Tuesday 13 November 2007

John Rebus RIP?

I always feel a bit bereft when I get to the end of a good story. You feel you've gotten to know the characters, and it's like someone has left you forever. This feeling is compounded today, as I have finished what is reported to be the last in a series of books I've read all of over the past few years. I met John Rebus when my best friends sent me all the available paperbacks in the series at that point for my birthday a few years back. Once again, they prove they know me well.
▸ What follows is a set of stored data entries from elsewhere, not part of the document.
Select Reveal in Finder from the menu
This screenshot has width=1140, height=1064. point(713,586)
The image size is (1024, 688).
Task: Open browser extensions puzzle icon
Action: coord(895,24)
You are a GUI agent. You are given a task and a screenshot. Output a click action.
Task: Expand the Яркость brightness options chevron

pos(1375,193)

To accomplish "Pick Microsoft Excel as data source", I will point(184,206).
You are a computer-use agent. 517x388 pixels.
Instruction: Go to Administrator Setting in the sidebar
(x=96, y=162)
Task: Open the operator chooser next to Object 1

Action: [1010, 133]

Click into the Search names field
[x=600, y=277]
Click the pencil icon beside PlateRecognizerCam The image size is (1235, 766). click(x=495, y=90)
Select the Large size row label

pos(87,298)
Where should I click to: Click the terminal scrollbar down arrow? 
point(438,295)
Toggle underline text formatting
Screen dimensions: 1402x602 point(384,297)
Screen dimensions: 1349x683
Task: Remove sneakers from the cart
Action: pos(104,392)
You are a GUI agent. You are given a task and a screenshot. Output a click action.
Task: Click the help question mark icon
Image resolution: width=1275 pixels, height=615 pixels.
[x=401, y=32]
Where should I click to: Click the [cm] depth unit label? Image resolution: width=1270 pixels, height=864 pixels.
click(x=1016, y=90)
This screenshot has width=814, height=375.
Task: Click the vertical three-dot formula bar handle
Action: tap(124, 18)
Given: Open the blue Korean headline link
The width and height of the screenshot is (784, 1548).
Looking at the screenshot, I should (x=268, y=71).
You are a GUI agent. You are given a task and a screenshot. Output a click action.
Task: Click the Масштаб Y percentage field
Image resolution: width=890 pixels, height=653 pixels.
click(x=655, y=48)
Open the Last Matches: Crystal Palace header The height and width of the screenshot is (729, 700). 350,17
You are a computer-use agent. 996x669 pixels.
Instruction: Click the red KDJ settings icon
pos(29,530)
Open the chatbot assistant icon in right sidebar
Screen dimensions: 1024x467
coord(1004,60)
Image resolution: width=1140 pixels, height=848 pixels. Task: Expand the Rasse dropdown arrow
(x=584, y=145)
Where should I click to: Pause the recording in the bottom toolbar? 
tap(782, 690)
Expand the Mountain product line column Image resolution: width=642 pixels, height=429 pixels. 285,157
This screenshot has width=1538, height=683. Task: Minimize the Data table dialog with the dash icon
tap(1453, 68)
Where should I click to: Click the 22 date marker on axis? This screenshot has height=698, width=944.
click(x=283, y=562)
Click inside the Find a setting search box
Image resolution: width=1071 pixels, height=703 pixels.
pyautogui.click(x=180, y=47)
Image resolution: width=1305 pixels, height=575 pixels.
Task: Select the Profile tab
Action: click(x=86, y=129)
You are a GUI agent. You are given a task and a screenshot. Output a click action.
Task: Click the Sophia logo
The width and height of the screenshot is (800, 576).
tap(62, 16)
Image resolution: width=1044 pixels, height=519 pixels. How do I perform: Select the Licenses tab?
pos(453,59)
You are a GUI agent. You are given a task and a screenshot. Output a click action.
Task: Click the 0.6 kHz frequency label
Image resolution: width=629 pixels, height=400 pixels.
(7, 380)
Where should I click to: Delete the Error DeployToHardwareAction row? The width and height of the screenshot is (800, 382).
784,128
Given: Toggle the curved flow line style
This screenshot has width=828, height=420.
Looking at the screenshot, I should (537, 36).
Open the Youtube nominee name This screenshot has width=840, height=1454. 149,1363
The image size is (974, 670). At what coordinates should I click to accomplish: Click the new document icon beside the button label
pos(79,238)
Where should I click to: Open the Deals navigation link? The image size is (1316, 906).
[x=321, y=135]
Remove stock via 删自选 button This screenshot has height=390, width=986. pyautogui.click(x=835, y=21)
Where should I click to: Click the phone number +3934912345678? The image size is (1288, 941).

Living in a foreign country sometimes means your sense of cultural self is diluted in the process of making yourself understood to the people around you. Possibly especially when you come from Fife!! Ian Rankin was born just up the road from where I was born, and only a few years before me. His main character, like him, was born in Cardenden, a town where I briefly ran a Highland Dress hire shop before I headed out to Japan. I spent my university days in Edinburgh, the scene of his crimes, studying Goethe and his peers in the original. I don't know if Ian Rankin will ever be spoken of with hindsight in the same terms as they are now . Mystery writing I fear will always suffer the same fate as Comedy at the Oscars - somehow the lower class cousin, not fit to be talked about in the same conversation- although I believe it takes a special kind of genius to do both well. I do think that particularly the later installments in the Rebus series are extremely well written, but the reason that these books speak to me is more personal.
From the very first one, these books took me home for a while. I might be wandering round temples and shrines in crimson Autumn foliage, eating freshly steamed rice with chopsticks, sleeping on grassy smelling tatami mats, and standing in front of sailor suited raven haired girls in reality, but when I picked up one of these books, I was back in Auld Reekie, among my ain folk.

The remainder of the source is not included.